Hu Xijin chamou a Rússia de “parceiro mais importante” para a China, no sentido de usar sua força para obrigar os EUA a aceitar a “coexistência pacífica” com a segunda maior economia do mundo. Ele chamou aqueles que buscam a reconciliação com os EUA de “ingênuos”, argumentando que o objetivo final de Washington é que a China fique dividida e seja “controlada pelos EUA”, semelhante ao Japão, Coreia do Sul e nações do Sudeste Asiático.
“Se os EUA conseguirem criar uma barreira entre a China e a Rússia, a Rússia enfrentará imediatamente um xeque-mate estratégico”, escreveu Hu Xijin. “Em um futuro conflito entre a China e os EUA, a China também estaria diante um jogo perdido.”
Pontos de vista censurados
A China censurou visões opostas do proeminente pesquisador apoiado pelo Estado, Hu Wei, vice-presidente do Centro de Pesquisa de Políticas Públicas, afiliado ao Conselho de Estado, mostrando o consenso formado em torno da noção de que a Rússia continua sendo um parceiro indispensável. Hu Wei havia defendido uma clara ruptura com a Rússia “o mais rápido possível”.
“A principal prioridade da China é fazer ajustes estratégicos apropriados, mudar as atitudes hostis dos americanos em relação à China e se salvar do isolamento”, escreveu ele no artigo, que não está mais acessível na China.
O raro debate sobre como a China deveria interagir com a Rússia somou-se aos sinais de que Pequim foi pega de surpresa pela invasão de Putin. Isso ocorreu logo após sua 38ª interação oficial com Xi, durante uma cúpula presencial antes dos Jogos Olímpicos de inverno. Embora haja “uma narrativa de que Xi tenha sido ludibriado por Putin”, é provável que os líderes do Partido Comunista tenham “forte simpatia” pelas ações da Rússia, disse Joseph Torigian, professor assistente da Universidade Americana.
Risco para Xi
“Pequim é muito cética em relação às intenções americanas, e Moscou e Pequim compartilham muitos interesses comuns”, disse Torigian, que tem um livro a ser publicado sobre as lutas pelo poder na União Soviética e na China depois de Josef Stalin e Mao Zedong. “No entanto, Washington provavelmente tentará tornar essa parceria o mais cara possível para Pequim e convencer a China a oferecer o mínimo de apoio possível à Rússia.”
Xi pessoalmente tem muito em jogo no desfecho desse conflito. Ele espera prolongar seu mandato em um congresso do partido, que ocorre de cinco em cinco anos, no final deste ano, e traçou planos para transformar a China em uma potência mundial líder em meados do século.
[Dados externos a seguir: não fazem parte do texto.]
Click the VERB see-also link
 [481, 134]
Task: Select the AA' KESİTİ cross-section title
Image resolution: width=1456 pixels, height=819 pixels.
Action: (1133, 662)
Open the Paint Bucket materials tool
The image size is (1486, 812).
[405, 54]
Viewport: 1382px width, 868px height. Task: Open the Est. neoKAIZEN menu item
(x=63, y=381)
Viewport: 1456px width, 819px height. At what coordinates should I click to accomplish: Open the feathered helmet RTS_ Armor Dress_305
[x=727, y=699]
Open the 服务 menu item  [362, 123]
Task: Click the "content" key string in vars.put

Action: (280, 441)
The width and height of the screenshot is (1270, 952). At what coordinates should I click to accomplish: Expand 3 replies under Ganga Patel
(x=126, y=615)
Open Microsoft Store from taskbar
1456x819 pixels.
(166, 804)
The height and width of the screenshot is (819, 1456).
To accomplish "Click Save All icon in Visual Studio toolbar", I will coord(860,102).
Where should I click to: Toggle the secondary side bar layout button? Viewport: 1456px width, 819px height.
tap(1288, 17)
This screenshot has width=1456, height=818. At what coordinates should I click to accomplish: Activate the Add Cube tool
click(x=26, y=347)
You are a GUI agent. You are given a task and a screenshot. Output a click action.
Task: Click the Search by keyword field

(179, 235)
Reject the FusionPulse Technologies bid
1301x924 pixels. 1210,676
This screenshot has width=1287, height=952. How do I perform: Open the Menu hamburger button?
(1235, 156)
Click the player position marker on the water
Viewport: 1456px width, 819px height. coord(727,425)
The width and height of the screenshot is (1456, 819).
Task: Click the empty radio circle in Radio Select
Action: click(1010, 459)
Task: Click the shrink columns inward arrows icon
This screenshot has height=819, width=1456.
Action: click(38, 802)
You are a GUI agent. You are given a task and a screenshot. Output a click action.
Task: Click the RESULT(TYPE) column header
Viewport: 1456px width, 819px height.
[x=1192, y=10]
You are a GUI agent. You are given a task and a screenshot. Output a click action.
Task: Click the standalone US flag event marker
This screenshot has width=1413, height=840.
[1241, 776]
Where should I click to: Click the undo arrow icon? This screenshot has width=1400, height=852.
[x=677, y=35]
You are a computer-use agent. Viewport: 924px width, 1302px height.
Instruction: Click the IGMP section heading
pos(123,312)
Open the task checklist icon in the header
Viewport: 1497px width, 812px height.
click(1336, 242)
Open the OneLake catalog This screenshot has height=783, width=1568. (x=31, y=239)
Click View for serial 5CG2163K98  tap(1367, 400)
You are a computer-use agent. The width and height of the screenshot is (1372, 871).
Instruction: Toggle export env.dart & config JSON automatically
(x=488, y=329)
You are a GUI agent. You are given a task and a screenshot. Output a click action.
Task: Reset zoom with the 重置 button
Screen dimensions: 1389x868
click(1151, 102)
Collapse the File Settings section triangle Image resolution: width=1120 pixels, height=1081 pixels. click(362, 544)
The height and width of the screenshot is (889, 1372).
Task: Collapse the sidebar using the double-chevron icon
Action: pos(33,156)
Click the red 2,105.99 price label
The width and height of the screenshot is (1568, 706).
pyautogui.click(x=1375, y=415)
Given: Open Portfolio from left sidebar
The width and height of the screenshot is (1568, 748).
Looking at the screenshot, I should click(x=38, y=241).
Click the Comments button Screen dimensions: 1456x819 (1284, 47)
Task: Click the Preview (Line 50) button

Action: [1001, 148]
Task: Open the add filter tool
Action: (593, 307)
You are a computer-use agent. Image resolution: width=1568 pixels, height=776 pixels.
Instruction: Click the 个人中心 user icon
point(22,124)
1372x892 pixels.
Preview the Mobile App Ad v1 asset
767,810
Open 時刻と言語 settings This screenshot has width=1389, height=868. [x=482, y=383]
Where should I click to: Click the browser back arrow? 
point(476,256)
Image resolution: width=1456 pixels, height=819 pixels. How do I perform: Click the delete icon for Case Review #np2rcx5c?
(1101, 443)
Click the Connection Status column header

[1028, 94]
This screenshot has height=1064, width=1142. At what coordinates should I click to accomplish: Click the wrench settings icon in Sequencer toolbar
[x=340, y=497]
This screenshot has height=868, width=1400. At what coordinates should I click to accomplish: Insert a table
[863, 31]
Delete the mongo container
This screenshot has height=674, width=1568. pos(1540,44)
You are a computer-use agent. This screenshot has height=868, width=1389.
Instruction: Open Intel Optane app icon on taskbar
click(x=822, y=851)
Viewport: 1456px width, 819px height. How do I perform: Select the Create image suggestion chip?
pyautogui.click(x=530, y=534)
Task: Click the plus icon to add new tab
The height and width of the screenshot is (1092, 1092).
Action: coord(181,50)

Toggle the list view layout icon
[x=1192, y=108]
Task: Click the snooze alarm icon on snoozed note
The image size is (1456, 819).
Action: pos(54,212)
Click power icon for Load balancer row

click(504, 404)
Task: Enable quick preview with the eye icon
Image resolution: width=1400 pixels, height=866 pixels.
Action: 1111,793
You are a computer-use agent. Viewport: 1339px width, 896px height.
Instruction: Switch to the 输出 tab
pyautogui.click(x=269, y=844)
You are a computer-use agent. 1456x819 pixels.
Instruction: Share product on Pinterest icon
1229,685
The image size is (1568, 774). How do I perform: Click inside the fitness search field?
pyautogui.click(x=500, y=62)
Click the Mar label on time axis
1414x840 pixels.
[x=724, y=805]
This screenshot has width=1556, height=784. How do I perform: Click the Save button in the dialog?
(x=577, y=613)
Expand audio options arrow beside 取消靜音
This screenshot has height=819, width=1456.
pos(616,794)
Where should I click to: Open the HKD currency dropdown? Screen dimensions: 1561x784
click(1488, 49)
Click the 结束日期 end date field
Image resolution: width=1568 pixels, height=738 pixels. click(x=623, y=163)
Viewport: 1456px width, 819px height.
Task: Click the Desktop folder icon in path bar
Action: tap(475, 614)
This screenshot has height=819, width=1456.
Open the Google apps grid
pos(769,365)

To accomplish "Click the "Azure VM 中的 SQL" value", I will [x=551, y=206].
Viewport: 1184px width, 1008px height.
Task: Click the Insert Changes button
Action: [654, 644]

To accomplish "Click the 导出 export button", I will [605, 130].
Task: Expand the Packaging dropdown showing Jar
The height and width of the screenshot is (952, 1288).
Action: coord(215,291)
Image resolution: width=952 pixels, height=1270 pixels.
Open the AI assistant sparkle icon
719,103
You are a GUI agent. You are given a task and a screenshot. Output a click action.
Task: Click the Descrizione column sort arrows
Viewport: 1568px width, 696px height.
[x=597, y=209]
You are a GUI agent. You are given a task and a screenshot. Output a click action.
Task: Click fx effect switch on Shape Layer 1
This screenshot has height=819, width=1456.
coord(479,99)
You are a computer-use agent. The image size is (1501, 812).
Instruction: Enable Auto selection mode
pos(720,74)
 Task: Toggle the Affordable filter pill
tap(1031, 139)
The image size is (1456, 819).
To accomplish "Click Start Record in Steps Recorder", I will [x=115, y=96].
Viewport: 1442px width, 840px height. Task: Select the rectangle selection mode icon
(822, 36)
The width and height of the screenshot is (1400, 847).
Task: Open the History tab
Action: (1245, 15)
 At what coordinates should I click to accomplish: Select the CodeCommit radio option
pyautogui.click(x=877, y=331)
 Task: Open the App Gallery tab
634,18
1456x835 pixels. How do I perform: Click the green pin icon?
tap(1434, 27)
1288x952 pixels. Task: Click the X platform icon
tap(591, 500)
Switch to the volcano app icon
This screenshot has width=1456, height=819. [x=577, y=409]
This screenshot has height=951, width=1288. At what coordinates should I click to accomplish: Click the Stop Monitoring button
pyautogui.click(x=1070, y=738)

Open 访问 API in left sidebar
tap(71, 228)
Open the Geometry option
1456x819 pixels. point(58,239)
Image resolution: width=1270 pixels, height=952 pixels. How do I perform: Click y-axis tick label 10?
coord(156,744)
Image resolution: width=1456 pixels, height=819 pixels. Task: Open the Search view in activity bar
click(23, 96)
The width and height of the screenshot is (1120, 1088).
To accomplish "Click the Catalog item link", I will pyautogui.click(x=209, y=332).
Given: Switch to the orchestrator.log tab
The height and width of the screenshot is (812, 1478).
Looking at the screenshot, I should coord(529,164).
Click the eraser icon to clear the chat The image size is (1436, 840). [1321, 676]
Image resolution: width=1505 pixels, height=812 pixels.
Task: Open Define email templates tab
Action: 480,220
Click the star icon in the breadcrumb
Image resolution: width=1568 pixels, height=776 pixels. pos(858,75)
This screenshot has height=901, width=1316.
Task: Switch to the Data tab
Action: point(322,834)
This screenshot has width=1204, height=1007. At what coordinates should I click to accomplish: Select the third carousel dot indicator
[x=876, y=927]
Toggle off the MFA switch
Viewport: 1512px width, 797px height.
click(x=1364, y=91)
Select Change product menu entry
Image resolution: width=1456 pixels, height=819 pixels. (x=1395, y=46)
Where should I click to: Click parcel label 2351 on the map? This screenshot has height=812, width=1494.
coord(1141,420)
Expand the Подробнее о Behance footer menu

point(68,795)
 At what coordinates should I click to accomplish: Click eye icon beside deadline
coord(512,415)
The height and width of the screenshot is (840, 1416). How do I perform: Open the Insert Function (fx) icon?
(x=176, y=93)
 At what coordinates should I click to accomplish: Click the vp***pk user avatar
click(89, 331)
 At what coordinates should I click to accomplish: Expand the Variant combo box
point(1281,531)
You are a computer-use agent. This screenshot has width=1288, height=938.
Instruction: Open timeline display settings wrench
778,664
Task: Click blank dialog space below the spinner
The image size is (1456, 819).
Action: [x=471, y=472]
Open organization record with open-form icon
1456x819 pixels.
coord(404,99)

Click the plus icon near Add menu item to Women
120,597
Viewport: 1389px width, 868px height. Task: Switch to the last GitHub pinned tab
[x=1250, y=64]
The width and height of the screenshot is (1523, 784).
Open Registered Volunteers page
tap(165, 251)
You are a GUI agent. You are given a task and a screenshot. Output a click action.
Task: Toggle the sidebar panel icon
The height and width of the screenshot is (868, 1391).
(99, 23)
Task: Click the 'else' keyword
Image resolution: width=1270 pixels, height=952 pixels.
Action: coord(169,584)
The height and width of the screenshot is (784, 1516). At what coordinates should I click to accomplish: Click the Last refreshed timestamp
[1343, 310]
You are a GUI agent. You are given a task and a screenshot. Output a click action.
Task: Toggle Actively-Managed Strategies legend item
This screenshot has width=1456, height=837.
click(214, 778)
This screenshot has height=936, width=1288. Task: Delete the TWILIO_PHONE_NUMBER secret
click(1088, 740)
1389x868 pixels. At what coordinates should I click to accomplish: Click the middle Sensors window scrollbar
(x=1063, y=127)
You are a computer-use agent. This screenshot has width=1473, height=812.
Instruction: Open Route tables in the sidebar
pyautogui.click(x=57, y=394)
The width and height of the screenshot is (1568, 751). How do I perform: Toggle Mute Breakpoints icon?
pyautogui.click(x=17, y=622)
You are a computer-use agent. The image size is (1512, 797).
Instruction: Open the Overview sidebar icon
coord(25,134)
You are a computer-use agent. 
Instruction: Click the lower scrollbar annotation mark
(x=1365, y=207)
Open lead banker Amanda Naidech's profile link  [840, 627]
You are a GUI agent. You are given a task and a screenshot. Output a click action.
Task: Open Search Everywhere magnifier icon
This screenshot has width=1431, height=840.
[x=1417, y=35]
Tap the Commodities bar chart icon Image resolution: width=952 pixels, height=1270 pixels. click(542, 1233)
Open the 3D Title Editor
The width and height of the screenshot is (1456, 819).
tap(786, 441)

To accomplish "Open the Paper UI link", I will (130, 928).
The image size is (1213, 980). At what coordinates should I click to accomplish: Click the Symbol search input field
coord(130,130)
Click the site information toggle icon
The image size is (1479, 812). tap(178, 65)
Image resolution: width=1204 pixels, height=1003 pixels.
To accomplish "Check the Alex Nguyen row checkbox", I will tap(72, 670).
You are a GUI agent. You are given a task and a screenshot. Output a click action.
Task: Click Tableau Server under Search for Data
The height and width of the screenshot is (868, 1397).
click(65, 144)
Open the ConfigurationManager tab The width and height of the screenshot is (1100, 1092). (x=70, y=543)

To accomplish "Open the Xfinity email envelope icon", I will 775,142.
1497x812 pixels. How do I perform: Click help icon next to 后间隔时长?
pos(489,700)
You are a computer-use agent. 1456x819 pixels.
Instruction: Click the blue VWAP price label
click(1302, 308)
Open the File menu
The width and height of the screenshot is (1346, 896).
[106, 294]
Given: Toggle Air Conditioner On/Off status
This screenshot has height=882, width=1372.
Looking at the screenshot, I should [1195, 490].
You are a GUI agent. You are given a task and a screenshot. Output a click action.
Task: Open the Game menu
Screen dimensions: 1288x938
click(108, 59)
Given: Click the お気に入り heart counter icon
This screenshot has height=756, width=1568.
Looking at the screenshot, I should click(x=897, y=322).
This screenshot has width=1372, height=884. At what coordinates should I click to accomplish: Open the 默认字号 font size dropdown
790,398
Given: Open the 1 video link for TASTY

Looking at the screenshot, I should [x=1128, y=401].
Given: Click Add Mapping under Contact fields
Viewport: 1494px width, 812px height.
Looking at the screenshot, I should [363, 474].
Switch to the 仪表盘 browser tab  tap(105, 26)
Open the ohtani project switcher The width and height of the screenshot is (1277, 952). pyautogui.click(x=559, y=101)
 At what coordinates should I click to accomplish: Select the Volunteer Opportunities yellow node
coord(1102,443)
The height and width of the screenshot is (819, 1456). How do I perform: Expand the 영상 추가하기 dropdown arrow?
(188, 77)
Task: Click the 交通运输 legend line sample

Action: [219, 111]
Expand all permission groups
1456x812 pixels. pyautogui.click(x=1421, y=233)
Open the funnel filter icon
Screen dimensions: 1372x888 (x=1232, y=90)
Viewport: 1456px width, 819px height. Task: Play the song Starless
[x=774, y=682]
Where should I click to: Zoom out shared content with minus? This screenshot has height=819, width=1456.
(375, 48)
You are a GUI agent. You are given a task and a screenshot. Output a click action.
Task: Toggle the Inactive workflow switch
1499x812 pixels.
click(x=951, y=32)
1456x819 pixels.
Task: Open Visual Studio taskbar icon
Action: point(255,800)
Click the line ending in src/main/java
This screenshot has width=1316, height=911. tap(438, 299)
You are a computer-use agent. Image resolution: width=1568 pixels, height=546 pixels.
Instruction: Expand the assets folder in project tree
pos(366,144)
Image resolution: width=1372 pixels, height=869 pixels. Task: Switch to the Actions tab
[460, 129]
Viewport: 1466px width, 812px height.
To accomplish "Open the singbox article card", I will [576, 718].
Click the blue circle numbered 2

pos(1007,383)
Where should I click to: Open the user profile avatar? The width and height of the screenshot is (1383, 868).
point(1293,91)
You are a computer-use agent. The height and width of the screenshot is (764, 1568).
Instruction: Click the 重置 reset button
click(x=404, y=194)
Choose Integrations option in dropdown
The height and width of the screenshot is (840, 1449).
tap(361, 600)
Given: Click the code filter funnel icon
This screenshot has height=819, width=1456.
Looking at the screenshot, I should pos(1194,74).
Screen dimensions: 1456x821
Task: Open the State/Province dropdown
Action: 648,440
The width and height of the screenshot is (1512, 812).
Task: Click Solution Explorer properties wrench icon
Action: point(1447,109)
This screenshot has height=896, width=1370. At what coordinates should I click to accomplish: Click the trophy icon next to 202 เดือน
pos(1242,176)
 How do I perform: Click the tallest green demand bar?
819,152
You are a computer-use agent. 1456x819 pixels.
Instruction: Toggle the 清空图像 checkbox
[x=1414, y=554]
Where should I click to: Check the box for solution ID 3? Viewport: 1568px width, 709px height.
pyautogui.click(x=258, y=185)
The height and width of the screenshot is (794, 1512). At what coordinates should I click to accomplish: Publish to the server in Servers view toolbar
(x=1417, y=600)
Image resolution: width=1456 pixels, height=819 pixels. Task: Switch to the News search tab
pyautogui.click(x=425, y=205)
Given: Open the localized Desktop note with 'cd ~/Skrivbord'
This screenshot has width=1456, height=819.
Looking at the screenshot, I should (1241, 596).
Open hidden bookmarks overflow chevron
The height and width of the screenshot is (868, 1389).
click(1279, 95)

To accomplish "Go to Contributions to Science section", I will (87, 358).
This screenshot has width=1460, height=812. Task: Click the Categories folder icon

É improvável que seu apoio a Putin inviabilize a candidatura de Xi a um terceiro mandato, sem precedentes, principalmente porque ele consolidou o controle do partido e isso só levantaria questões sobre a própria estabilidade política da China. Mas pode prejudicar a capacidade da China de remodelar as instituições globais e levar mais países a desafiar a própria assertividade militar de Pequim.
“Estar associado à invasão fracassada de Putin prejudicará a reputação da China no exterior, especialmente na Europa, mas também com seus vizinhos imediatos na Ásia”, disse Ku, da Universidade Hofstra. “Será mais difícil para os chineses construir confiança e boa vontade, coisas que, de certa forma, já vem perdendo.”
– Com a colaboração de Colum Murphy.
– Esta notícia foi traduzida por Marcelle Castro, Localization Specialist da Bloomberg Línea.